(Collected data)
....
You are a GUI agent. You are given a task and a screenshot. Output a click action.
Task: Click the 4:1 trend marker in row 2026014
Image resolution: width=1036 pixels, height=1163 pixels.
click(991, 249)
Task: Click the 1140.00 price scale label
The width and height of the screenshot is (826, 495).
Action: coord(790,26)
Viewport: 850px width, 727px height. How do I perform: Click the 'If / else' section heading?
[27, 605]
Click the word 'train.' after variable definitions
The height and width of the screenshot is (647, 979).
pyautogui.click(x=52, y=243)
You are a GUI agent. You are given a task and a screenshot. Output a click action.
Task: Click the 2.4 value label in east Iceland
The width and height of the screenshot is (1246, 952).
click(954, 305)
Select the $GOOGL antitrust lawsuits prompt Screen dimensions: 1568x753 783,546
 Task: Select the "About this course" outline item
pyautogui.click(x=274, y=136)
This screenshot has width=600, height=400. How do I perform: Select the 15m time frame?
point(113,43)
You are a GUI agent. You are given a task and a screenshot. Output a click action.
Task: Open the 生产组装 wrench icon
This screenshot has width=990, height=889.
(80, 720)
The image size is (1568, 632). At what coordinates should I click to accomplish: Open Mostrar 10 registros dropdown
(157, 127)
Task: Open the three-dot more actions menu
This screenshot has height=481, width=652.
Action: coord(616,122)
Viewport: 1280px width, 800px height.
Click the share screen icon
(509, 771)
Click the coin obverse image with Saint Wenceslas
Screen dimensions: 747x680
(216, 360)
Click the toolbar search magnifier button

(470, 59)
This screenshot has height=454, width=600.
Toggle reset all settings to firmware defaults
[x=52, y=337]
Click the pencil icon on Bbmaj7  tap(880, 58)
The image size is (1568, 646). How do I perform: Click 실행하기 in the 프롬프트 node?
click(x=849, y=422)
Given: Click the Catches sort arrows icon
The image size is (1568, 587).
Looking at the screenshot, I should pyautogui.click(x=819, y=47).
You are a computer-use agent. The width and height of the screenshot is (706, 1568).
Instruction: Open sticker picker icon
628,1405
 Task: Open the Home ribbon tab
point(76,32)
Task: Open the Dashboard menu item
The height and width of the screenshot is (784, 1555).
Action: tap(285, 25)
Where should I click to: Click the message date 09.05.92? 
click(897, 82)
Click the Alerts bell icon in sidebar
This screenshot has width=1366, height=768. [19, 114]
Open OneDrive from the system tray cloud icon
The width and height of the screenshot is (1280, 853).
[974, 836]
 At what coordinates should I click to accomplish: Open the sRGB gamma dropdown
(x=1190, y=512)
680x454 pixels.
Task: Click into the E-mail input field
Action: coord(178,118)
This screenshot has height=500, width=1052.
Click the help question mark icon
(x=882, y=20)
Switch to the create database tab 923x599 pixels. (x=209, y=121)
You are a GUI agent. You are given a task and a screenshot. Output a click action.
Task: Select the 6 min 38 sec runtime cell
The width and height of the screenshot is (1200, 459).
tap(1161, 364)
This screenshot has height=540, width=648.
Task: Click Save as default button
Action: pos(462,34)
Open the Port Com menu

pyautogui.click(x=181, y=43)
....
**What to do**
Copy out each line of the data in which the word "label" appears.

**Answer to the exercise**
Task: Click the 1140.00 price scale label
Task: Click the 2.4 value label in east Iceland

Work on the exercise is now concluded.